Re: count(*) and bad design was: Experiences with extensibility

From: Ivan Sergio Borgonovo <mail(at)webthatworks(dot)it>
To: pgsql-general(at)postgresql(dot)org
Subject: Re: count(*) and bad design was: Experiences with extensibility
Date: 2008-01-09 11:04:09
Message-ID: 20080109120409.38c49072@webthatworks.it
Views: Raw Message | Whole Thread | Download mbox | Resend email
Thread:
Lists: pgsql-general

On Wed, 9 Jan 2008 01:39:34 -0800
"Dann Corbit" <DCorbit(at)connx(dot)com> wrote:

> > On Wed, 09 Jan 2008 00:06:45 -0800
> > "Joshua D. Drake" <jd(at)commandprompt(dot)com> wrote:

> > > Granted there are scenarios where others are FASTER (SELECT
> > > COUNT(*)) but I find that if you are doing those items, you
> > > normally have a weird design anyway.

> > > Sincerely,

> > Sincerely, would you make an example of such a bad design?
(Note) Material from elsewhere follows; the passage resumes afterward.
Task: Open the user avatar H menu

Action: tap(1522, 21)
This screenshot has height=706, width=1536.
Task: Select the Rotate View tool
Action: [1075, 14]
> A program that estimates cardinality by doing SELECT COUNT(*) is a
> bad design. Assuming you have the wherewithal to vacuum your
> tables (or have autovacuum enabled) a query against the system
> tables will be a much better estimate of cardinality.
>
> Now (some may argue) what if we want an _EXACT_ value for
> COUNT(*)? We had better ask ourselves (in that circumstance) "Am I
> willing to lock the entire table and scan it?" because that is what
> will be necessary to get a truly exact value. Otherwise, you can
> get totals that are wildly off-base if someone is doing a bulk
> import or deleting a large number of records.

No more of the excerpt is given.